§ **CONSEGNA A**: Aggiornate i record dalla riga che contiene "Image resolution: width=609" fino alla riga che contiene "Looking at the screenshot, I should pos(33,28).", entrambe incluse, sostituendo "How do I perform" con "How can I perform" e lasciando invariato tutto il resto.

§ **FONTE**:
..............................

La tassa sull’ombra

Nonostante il riscaldamento globale, il Comune di Milano e altri impongono una “tassa sull’ombra”. Così sul lato nord delle strade i negozi risparmiano quasi tutti sulla tenda. Il formaggiaio sotto casa è per abolirla,

File:Body Shop Oslo.JPG - Wikimedia Commons
A Oslo forse non serve, foto: Nenad Bumbic

io sarei per sostituirla con una tassa sul caldo emesso dai condizionatori. Qui restano accesi anche di notte, quando l’elettricità costa meno…

Sto zitta perché ho fretta. Domani c’è l’assemblea di Action Aid, devo finire di leggere documenti noiosi, il bilancio dell’anno scorso, quello preventivo, cose così. Il lato amministrativo degli sforzi per ridurre un po’ le ingiustizie. Come le emissioni di gas serra, continuano ad aumentare e i governanti e loro delegati a parlarne al G7 nel Galles e al pre-vertice sul clima in videoconferenza.

Anche la nostra assemblea è in remoto – sigh. A Fabrizio Barca e altri, durante un coffee break o a colazione avrei potuto chiedere perché non rilanciamo l’idea di una Tobin tax (all’origine era un minuscolo prelievo sulle speculazioni valutarie). Se ne parlava a Rio, a Seattle, a Genova, a Occupy Wall Street, ricordo dibattiti vivaci a Parigi con gli economisti di ATTAC, e adesso no?

Degli economisti che partecipavano alle conferenze “Dieci Nobel per il futuro” negli anni Novanta, James Tobin è quello che mi manca di più. Cerco di immaginare cosa direbbe dei miliardari ai quali la fiscalità riserva trattamenti di favore. Di un possibile accordo mondiale su una percentuale meno offensiva della miseria pagata dalle Big Tech.

..............................

§ **DATI FORNITI**:
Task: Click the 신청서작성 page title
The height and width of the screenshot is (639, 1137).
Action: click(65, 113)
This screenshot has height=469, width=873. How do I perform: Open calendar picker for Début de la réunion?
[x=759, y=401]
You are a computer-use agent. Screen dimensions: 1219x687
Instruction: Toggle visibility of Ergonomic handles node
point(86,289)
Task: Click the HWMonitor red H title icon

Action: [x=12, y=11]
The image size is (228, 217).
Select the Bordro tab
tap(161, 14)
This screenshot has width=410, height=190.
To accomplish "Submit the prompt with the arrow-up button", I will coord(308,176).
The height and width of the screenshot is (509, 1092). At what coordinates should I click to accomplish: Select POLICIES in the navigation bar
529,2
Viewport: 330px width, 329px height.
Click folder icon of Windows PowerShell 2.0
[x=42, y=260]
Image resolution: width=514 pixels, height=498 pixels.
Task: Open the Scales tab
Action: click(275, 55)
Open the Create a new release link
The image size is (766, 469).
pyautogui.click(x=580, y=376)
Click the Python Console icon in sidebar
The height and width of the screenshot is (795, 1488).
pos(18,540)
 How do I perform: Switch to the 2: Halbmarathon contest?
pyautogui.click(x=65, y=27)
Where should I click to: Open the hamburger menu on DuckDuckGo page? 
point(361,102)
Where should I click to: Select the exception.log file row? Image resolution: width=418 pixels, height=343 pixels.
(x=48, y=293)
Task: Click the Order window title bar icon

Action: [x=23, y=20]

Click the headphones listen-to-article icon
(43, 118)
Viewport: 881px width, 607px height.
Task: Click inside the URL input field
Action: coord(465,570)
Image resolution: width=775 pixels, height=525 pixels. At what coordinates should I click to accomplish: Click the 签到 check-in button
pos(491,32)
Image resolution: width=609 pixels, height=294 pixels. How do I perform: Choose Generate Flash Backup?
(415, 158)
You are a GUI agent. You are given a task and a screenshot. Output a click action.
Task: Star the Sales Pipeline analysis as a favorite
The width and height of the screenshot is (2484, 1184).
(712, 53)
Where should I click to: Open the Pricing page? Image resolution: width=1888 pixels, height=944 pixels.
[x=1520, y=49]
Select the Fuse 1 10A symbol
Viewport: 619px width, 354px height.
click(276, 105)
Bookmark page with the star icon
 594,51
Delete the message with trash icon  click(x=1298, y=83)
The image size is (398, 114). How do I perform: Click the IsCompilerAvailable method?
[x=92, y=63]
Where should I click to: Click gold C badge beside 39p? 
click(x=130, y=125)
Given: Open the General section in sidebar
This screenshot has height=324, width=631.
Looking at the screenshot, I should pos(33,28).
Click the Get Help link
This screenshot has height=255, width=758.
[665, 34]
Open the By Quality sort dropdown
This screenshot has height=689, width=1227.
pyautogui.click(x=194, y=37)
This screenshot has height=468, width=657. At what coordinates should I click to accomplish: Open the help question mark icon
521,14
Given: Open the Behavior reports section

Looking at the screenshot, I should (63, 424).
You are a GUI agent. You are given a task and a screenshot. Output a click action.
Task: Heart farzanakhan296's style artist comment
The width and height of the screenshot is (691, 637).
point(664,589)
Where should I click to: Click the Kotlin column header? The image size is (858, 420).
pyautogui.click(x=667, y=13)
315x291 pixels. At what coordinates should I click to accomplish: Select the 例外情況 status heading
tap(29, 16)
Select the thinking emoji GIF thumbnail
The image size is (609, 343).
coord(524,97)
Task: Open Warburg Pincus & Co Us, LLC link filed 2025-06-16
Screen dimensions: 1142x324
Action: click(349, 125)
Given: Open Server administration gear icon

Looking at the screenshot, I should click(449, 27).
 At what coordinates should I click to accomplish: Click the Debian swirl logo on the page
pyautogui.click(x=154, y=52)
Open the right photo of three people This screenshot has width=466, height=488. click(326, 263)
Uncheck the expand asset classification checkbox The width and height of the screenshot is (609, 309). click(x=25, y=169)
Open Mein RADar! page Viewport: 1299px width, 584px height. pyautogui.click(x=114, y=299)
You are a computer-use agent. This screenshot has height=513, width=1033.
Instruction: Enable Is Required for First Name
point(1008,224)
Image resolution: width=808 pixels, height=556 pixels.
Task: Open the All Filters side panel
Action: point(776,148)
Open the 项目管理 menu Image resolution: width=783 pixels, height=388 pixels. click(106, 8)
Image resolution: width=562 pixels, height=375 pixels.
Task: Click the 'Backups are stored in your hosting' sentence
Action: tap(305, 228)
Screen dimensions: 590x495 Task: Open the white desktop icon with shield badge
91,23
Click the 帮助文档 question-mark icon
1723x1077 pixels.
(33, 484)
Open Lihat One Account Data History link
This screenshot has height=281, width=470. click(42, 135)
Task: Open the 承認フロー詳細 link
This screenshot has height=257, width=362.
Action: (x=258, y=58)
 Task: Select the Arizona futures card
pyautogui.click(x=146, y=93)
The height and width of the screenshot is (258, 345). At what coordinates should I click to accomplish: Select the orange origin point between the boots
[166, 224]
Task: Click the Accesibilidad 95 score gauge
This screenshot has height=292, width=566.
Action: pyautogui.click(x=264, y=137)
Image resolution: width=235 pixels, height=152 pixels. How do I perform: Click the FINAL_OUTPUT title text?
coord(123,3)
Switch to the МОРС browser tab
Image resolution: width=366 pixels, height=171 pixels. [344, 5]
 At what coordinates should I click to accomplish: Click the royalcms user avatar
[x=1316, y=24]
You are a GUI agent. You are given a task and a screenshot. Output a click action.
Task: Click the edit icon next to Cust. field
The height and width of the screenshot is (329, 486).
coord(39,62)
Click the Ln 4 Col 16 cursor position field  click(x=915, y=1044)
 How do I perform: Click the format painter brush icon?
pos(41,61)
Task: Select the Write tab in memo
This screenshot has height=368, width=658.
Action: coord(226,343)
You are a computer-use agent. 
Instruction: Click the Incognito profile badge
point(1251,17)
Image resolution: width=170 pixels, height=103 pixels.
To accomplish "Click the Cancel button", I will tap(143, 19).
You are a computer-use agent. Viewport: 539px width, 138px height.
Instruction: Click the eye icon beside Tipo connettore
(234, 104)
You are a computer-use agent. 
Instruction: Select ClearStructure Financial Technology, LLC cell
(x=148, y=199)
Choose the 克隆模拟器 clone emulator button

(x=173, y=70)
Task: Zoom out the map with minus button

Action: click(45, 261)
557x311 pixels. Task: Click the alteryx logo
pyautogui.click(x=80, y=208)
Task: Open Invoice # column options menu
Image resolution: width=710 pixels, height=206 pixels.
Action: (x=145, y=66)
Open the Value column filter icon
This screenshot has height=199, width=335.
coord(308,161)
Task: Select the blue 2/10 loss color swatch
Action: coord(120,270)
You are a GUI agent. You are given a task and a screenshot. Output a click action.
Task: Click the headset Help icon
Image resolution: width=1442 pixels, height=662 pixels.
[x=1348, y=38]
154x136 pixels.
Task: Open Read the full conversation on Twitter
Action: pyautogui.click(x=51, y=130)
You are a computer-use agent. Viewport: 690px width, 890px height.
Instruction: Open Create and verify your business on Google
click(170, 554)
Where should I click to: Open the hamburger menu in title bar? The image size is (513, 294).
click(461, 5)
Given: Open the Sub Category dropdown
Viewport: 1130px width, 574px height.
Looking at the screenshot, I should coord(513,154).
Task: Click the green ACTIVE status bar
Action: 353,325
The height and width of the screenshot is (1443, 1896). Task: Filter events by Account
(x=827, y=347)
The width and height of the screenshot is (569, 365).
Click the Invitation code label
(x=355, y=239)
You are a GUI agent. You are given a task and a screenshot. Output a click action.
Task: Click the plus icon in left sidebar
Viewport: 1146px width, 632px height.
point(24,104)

..............................

§ **CONSEGNA B**: Proseguite il testo sulla tassa sull'ombra partendo dopo la sua ultima frase.

§ **RISPOSTA ATTESA A**:
Image resolution: width=609 pixels, height=294 pixels. How can I perform: Choose Generate Flash Backup?
(415, 158)
You are a GUI agent. You are given a task and a screenshot. Output a click action.
Task: Star the Sales Pipeline analysis as a favorite
The width and height of the screenshot is (2484, 1184).
(712, 53)
Where should I click to: Open the Pricing page? Image resolution: width=1888 pixels, height=944 pixels.
[x=1520, y=49]
Select the Fuse 1 10A symbol
Viewport: 619px width, 354px height.
click(276, 105)
Bookmark page with the star icon
 594,51
Delete the message with trash icon  click(x=1298, y=83)
The image size is (398, 114). How can I perform: Click the IsCompilerAvailable method?
[x=92, y=63]
Where should I click to: Click gold C badge beside 39p? 
click(x=130, y=125)
Given: Open the General section in sidebar
This screenshot has height=324, width=631.
Looking at the screenshot, I should pos(33,28).

§ **RISPOSTA ATTESA B**:
Fabrizio conosce miliardari che vogliono pagare le stesse tasse di 40 anni fa. Come al bar sotto casa, sono scandalizzati dai “Billionaire tax leaks“. E’ soltanto la prima puntata dell’analisi di ProPublica, un’Ong che ha ottenuto documenti mandati all’IRS, per ora riguarda i 25 uomini più ricchi degli Stati Uniti.

Non sono degli evasori, rispettano scrupolosamente leggi fatte a loro misura. Invece le rivelazioni di ProPublica sono illegali, una violazione deliberata della privacy. Il Dipartimento della giustizia (DoJ) ha annunciato un’inchiesta per identificare i whistleblower. Se – quando – li troverà, li manderà in galera.

La legge dovrebbe tutelarli, ma non succede nemmeno quando rivelano reati gravi (crimes), come Reality Winner o Natalie Edwards. E per ora il DoJ è più interessato a indagare sulle fonti di Propublica che sui reati gravi commessi dal DoJ stesso quando era agli ordini di Trump.

Succede negli altri governi che Biden ama richiamare alla legalità, ma imbavagliano più efficacemente i giornalisti indipendenti.

Ecco. Si comincia da una tassa sulle tende, poi un’ingiustizia tira l’altra e si finisce per voler cambiare il mondo. Alla maniera di Action Aid, un pezzetto per volta, tre passi avanti e due indietro, un giorno ce la faremo. (Già. In Etiopia con le Ong locali credevamo di aver fatto progressi.)

*

O’s digest in tema

All’Economist sembra possibile un regime fiscale meno favorevole alle multinazionali e ai loro padroni. Forse è ottimista, ma è vero che dopo lo scandalo dei Panama leaks e seguenti, i paradisi fiscali sono diminuiti.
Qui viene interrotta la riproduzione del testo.